# Hut Fountin pen Nib ID



## Dieseldoc (Mar 14, 2018)

Was given big box of Hut Pen kit from my good friend who pass way by his wife.
Have several kits of fountain pen-roller ball that have pets missing. However I have lot of nibs sections that I want t use for kitless FP.
Unable to ID thread size or pitch.

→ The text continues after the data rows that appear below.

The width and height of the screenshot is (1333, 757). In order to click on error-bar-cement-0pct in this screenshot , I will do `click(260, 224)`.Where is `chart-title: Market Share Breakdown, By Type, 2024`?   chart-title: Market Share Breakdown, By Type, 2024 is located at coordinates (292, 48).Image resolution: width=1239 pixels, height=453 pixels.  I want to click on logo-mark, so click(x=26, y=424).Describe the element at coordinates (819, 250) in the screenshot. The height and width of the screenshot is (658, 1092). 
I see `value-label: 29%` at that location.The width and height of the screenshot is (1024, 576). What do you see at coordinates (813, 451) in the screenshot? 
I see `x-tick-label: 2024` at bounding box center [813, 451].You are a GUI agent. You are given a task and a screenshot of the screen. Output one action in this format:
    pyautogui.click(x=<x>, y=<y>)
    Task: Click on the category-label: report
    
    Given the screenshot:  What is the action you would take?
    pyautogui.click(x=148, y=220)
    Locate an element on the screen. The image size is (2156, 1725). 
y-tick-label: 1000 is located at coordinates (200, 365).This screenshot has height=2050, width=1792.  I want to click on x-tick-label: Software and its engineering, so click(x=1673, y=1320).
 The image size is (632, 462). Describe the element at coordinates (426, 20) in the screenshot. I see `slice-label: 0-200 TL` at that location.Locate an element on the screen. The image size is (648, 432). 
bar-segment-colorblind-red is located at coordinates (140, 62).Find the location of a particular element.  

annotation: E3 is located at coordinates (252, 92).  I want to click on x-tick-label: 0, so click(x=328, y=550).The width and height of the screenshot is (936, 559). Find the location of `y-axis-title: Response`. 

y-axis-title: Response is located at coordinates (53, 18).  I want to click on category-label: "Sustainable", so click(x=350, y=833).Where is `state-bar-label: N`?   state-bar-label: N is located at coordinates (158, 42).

Contacted Hut without any response.
Any suggestions .
Charlie


----------



## magpens (Mar 14, 2018)

Have a look here: Pen and Pencil Kits-hutproducts.com

However, it is very unusual for vendors of pen kits to sell individual parts for those pens.

In order to identify the thread size, use a pair of calipers to measure the outside diameter of the threads.  In order to identify the pitch use a thread gauge available at many tool hardware (or related) stores (but probably not Home Depot or Lowes).


----------



## dogcatcher (Mar 14, 2018)

This can be a hit or miss project, but I have taken nuts and bolts to a real hardware store and went through their nuts and bolts section until I got them all matched up.  This is for repairing machinery, usually trying to upgrade bolts because the Chinese factory stuff was substandard.


----------



## Dieseldoc (Mar 15, 2018)

*Hut Fountain pen  Nib ID*

After looking and looking around I found that the Hut Nib is a  Heritance #6.Found that  Silver pen parts had a tap for the  #6 nib.
Place order and waiting!!!!!!


----------